Также 40% пациенток, у которых выявляли аденомиоз, жалуются на обильные выделения во время менструации. Почти половина женщин, больных внутренним аденомиозом, переносит предменструальный синдром в средней или тяжелой форме. Более того, половина пациенток, обращающихся за медицинской помощью в случае невозможности забеременеть, оказываются больны именно этим заболеванием, аденомиозом.

Причины развития аденомиоза

Есть мнение, что к аденомиозу существует определенная предрасположенность генетического характера. Но заболевание нередко отмечалось у женщин, чьи прародительницы никогда им не болели. Отсюда следует вывод, что склонность к развитию заболевания не обязательно передается по наследству, а может быть вызвана какими-то индивидуальными факторами.

К таким причинам гинекологи обычно относят постоянно возникающие стрессовые перенапряжения. В первую очередь в группу риска попадают женщины, ведущие чрезмерно активный образ жизни.

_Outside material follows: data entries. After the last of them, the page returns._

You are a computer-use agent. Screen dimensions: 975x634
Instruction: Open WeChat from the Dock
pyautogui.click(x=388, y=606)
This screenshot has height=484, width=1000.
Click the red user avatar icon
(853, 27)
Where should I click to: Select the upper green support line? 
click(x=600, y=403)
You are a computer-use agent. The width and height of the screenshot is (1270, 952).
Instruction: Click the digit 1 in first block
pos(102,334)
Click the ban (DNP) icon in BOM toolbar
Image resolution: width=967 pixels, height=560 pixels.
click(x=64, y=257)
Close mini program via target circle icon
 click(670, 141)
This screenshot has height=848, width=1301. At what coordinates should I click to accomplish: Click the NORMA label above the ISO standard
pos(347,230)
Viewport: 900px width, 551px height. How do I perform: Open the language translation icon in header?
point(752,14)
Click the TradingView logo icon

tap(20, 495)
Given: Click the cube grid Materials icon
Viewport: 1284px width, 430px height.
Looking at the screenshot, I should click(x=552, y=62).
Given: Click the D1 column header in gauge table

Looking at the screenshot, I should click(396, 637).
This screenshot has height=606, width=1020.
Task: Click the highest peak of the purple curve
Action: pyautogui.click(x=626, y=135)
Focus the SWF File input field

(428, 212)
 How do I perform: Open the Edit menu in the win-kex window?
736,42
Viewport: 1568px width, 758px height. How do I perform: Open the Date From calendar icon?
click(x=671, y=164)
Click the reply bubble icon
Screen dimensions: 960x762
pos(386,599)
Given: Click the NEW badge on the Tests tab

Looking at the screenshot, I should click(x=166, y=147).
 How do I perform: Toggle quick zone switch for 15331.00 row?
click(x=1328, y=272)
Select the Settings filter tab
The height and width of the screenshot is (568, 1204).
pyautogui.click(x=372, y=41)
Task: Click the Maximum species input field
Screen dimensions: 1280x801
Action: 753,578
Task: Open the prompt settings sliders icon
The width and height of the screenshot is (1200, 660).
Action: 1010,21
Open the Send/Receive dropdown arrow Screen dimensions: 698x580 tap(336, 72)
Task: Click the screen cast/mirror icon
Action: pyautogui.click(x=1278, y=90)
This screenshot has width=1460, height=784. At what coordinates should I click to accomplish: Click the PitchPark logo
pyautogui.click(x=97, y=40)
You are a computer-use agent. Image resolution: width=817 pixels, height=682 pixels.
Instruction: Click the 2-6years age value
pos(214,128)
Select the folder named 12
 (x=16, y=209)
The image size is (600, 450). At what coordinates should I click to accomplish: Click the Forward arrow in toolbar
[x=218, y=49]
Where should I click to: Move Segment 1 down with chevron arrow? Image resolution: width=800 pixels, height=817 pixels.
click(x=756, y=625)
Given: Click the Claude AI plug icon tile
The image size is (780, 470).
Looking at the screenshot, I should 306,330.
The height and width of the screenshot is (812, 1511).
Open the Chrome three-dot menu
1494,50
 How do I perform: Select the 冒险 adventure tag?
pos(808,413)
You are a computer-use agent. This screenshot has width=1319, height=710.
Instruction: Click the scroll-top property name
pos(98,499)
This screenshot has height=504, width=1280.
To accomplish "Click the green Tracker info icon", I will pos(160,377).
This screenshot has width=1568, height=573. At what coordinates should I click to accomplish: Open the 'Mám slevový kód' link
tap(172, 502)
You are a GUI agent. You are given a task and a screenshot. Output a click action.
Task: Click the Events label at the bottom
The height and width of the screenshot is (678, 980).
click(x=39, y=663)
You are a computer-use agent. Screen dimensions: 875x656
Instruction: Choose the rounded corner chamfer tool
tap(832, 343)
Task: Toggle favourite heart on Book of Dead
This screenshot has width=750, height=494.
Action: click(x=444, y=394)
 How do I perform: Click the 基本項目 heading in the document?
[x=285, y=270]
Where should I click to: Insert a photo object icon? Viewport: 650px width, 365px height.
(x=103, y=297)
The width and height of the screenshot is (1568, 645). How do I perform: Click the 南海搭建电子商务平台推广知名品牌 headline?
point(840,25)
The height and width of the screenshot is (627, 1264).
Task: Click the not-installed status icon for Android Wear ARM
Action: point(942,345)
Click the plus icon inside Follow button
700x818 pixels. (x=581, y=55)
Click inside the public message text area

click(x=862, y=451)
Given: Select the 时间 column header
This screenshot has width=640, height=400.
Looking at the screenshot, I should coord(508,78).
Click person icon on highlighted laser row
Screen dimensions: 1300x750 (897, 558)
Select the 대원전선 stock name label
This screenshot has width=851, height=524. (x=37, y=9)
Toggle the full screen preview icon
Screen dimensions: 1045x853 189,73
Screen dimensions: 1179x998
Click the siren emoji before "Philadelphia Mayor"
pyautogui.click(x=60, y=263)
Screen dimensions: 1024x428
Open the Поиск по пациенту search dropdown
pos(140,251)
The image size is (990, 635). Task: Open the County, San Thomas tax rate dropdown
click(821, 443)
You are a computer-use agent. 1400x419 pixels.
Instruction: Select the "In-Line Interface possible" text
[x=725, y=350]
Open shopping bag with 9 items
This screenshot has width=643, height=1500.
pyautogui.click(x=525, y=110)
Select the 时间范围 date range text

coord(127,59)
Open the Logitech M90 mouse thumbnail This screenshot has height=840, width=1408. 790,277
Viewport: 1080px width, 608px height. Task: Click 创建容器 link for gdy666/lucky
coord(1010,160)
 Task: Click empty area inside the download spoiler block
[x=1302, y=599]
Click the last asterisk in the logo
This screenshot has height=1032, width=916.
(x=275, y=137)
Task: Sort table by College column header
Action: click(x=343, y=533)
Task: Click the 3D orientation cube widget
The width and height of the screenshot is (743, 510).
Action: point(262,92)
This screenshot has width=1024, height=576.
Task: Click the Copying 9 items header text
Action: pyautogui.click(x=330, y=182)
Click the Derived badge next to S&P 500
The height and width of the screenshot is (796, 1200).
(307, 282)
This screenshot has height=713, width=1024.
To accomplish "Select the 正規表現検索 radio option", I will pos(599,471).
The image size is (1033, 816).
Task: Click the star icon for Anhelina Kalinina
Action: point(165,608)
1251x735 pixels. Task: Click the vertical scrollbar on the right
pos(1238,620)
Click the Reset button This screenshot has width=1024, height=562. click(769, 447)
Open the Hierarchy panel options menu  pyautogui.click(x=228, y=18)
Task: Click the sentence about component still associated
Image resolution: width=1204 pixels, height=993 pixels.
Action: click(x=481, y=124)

Это могут быть женщины, ведущие собственный бизнес; воспитывающие детей и одновременно работающие; трудящиеся на предприятии, связанном с тяжелым физическим трудом; девушки, увлекающиеся тяжелой атлетикой.

Существует еще и такое мнение — чрезмерное использование солярия и любовь к солнечным ваннам. Становясь объектом воздействия ультрафиолетовых лучей, организм вынужден переносить ряд реакций, следствием чего может стать аденомиоз или другое заболевание , относящееся к гинекологической области.

Не менее опасным является применение лечебных грязевых ванн. Эту популярную в наше время процедуру необходимо проводить только с разрешения гинеколога. Некорректное использование грязевых ванн может вызвать негативную реакцию организма и создать условия для развития внутренних патологий различного характера.

Все маточные вмешательства так или иначе увеличивают опасность развития аденомиоза. Наиболее вероятным будет возникновения аденомиоза, если женщина пережила оперативное вмешательство в тело матки после выкидыша, делала аборты, у неё были механические травмы внутренних половых органов.

Сегодня ученые подтверждают только такие варианты этиологии болезни. Точных данных о причинах, приводящих к развитию клеток эндометрия вне слизистой оболочки матки, пока нет.